Position data for elements and text:
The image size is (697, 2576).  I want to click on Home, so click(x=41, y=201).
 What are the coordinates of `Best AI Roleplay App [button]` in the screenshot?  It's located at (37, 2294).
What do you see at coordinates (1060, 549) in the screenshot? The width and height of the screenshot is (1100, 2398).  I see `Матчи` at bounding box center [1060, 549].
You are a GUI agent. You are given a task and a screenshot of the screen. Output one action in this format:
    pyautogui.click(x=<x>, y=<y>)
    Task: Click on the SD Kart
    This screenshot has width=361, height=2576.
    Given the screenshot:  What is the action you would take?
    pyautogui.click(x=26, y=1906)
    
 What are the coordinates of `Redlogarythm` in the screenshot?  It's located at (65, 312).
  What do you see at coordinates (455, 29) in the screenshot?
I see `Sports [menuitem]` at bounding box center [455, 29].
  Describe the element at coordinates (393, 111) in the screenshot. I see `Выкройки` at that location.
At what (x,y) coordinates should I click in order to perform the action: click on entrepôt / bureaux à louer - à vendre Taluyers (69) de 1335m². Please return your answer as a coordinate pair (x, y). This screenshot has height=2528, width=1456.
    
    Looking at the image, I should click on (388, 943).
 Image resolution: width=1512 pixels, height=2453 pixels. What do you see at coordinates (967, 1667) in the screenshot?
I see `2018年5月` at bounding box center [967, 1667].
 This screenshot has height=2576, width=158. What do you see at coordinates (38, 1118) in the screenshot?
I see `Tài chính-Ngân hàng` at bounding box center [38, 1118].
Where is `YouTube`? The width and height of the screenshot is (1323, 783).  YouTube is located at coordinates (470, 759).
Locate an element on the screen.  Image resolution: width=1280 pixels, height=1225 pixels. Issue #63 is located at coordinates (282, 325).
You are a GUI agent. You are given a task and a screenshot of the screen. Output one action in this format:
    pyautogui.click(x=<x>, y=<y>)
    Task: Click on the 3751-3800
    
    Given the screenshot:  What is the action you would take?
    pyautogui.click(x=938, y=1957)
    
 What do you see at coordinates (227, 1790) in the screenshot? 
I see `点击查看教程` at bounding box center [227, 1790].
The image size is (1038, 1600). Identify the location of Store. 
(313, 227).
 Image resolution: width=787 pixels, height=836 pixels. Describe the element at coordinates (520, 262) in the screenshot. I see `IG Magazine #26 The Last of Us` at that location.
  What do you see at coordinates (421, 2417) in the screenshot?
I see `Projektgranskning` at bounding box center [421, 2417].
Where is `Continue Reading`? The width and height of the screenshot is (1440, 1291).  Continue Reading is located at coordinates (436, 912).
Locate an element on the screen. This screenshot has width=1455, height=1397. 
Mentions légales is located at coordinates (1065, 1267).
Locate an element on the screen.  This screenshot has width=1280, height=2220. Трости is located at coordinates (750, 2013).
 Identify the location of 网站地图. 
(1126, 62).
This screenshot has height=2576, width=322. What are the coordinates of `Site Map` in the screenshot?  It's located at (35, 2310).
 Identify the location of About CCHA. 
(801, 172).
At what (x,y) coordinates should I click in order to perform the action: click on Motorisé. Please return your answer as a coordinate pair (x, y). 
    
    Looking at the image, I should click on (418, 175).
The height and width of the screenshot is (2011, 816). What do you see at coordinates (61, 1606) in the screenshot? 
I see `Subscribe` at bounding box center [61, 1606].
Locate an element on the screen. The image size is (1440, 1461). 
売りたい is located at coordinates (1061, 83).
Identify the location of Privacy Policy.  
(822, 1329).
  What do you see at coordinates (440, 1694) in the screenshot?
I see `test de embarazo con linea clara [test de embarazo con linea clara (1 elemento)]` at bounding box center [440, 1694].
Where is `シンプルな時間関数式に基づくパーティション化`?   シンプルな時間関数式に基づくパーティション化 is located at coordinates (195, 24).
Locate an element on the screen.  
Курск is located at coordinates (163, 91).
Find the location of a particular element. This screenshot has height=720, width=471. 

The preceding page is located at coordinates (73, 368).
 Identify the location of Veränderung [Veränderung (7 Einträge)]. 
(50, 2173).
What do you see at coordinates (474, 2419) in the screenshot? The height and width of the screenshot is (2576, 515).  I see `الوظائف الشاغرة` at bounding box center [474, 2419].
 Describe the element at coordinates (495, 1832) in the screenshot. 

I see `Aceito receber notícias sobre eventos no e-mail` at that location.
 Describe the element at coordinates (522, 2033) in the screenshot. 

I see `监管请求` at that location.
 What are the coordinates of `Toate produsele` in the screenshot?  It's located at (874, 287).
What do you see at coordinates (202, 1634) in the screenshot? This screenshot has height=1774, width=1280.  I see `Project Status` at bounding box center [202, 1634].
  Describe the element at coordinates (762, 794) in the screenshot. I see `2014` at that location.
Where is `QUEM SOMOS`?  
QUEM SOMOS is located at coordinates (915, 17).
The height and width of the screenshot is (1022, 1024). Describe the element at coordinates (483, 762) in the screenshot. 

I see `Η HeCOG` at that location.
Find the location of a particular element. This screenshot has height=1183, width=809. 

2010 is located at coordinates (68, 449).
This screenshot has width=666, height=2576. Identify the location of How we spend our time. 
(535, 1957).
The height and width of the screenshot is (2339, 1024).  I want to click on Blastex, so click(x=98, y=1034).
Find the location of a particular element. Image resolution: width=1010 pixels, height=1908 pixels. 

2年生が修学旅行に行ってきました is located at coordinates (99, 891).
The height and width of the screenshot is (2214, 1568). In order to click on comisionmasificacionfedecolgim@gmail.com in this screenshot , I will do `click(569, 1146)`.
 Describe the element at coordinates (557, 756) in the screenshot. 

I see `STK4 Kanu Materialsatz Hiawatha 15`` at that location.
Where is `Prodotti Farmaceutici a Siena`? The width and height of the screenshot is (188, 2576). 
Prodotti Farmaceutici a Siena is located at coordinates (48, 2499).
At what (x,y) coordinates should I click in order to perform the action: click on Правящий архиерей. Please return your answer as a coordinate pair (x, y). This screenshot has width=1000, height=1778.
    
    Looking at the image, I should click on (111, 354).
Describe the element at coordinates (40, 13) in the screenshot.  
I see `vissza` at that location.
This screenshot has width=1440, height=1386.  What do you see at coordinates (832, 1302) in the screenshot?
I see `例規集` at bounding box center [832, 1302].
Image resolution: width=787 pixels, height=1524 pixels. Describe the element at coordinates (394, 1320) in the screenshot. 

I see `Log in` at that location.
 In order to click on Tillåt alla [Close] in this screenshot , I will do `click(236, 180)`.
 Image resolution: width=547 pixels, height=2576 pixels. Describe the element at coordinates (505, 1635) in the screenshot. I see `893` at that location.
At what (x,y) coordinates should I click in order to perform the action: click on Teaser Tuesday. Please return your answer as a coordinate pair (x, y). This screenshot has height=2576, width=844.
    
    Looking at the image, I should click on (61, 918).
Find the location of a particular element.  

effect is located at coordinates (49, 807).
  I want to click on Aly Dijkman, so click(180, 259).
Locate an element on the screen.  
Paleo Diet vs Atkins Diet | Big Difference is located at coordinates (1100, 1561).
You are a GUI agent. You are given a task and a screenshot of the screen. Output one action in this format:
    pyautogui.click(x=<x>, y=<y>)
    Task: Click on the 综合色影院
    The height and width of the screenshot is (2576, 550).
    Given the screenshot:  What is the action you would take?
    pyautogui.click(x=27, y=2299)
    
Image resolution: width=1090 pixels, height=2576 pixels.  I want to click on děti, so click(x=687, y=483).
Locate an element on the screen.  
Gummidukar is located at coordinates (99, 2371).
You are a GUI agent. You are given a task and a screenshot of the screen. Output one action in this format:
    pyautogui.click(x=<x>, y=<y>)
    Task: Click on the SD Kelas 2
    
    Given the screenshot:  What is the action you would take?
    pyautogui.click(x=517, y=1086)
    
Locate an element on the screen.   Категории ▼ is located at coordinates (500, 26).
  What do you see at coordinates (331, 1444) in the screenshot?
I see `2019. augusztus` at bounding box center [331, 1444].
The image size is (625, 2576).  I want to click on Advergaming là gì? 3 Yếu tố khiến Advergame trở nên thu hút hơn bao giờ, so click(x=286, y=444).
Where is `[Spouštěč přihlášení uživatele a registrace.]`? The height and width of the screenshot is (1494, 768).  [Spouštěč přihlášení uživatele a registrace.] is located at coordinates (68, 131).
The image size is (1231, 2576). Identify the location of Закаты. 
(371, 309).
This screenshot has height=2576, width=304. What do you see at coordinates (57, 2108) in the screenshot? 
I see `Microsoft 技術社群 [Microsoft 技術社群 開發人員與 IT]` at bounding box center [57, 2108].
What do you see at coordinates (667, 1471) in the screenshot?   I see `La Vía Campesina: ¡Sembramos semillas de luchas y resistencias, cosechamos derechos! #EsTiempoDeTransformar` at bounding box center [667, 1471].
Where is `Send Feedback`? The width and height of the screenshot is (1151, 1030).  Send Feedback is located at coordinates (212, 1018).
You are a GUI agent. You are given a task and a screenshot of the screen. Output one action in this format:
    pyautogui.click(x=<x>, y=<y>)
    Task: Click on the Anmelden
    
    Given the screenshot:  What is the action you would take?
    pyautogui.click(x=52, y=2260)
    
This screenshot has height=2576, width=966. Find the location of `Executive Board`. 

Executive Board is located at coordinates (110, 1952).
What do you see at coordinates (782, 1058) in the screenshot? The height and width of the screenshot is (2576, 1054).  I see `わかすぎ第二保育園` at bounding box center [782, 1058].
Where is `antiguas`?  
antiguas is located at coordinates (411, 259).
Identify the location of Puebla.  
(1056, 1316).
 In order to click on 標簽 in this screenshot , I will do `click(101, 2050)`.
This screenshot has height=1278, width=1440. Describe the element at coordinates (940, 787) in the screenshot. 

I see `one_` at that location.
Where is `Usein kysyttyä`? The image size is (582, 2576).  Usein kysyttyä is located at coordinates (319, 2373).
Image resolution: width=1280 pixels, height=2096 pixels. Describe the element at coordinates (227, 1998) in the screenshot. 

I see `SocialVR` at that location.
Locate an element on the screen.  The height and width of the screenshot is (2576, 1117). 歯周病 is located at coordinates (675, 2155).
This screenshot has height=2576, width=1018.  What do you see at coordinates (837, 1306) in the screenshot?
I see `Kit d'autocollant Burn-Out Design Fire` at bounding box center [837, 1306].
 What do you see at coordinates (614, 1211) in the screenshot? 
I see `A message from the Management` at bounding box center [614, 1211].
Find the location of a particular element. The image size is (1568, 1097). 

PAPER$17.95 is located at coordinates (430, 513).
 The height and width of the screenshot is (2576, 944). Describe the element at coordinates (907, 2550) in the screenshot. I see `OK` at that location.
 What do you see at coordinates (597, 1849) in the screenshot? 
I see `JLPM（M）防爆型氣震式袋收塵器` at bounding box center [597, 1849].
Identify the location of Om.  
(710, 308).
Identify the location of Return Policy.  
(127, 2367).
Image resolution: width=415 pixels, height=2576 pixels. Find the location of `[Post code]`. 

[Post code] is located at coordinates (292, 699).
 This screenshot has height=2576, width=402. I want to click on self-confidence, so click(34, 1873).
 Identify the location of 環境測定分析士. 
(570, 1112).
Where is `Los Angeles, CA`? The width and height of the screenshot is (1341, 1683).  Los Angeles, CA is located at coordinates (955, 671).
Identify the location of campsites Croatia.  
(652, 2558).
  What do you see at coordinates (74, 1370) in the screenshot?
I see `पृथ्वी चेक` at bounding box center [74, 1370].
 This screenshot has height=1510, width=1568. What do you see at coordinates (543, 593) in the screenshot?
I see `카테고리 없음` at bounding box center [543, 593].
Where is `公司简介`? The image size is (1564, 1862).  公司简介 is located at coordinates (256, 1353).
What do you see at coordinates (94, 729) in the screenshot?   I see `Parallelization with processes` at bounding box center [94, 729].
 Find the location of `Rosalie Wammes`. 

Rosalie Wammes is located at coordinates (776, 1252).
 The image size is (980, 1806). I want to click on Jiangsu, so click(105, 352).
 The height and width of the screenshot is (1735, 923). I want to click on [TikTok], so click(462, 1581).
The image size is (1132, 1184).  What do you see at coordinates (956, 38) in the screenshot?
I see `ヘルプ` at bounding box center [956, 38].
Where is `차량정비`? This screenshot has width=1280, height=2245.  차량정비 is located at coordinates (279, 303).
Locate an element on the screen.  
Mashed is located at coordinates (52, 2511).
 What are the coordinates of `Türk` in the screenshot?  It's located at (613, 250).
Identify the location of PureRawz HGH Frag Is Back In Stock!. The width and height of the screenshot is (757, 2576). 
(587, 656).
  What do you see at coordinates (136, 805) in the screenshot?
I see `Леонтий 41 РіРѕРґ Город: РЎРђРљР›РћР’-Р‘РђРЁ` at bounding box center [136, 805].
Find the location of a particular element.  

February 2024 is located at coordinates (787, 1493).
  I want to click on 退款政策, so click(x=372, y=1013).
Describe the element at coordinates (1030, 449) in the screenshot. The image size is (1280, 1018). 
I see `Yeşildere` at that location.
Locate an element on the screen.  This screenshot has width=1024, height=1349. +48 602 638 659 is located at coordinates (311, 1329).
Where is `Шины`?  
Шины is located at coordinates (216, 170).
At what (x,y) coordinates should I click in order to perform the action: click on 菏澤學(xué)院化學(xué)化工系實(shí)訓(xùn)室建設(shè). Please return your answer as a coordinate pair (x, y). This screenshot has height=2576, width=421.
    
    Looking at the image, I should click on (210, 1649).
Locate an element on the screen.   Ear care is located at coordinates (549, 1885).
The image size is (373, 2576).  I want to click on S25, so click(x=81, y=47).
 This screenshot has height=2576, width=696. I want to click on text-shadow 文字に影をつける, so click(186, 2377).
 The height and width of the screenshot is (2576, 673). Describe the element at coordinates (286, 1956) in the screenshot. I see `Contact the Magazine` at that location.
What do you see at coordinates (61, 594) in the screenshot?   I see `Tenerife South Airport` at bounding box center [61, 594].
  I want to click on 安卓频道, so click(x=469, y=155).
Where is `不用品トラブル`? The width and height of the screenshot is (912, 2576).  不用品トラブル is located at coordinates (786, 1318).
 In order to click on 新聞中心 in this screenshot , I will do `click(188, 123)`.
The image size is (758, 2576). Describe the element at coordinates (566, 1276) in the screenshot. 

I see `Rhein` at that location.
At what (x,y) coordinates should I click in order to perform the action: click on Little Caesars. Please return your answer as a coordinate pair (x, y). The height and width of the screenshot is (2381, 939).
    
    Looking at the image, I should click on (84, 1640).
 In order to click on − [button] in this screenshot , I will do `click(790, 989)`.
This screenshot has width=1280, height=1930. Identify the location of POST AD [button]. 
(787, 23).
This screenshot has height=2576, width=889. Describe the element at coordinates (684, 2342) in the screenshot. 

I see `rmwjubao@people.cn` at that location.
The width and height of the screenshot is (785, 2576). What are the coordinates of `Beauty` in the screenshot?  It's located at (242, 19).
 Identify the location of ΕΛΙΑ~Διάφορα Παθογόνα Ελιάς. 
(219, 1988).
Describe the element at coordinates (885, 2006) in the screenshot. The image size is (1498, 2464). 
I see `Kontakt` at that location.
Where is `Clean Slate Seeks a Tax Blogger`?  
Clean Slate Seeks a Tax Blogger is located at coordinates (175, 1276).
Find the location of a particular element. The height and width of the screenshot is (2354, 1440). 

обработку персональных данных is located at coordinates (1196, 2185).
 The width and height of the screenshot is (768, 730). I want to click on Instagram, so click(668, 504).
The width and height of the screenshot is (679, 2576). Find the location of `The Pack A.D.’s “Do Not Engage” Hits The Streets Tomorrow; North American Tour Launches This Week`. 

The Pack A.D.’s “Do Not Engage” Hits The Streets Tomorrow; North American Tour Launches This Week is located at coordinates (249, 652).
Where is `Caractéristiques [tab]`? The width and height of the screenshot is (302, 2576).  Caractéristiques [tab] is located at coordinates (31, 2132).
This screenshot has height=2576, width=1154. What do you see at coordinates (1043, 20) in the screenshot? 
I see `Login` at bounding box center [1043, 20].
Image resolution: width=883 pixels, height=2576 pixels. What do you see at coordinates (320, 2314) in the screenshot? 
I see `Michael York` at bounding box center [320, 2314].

■ WHAT THE TASK REQUIRES ■
Print the lines of the listing above unchanged, beginning with the line containing "Describe the element at coordinates (885, 2006)" and continuing through the final line of the listing.

■ REPLY ■
Describe the element at coordinates (885, 2006) in the screenshot. The image size is (1498, 2464). 
I see `Kontakt` at that location.
Where is `Clean Slate Seeks a Tax Blogger`?  
Clean Slate Seeks a Tax Blogger is located at coordinates (175, 1276).
Find the location of a particular element. The height and width of the screenshot is (2354, 1440). 

обработку персональных данных is located at coordinates (1196, 2185).
 The width and height of the screenshot is (768, 730). I want to click on Instagram, so click(668, 504).
The width and height of the screenshot is (679, 2576). Find the location of `The Pack A.D.’s “Do Not Engage” Hits The Streets Tomorrow; North American Tour Launches This Week`. 

The Pack A.D.’s “Do Not Engage” Hits The Streets Tomorrow; North American Tour Launches This Week is located at coordinates (249, 652).
Where is `Caractéristiques [tab]`? The width and height of the screenshot is (302, 2576).  Caractéristiques [tab] is located at coordinates (31, 2132).
This screenshot has height=2576, width=1154. What do you see at coordinates (1043, 20) in the screenshot? 
I see `Login` at bounding box center [1043, 20].
Image resolution: width=883 pixels, height=2576 pixels. What do you see at coordinates (320, 2314) in the screenshot? 
I see `Michael York` at bounding box center [320, 2314].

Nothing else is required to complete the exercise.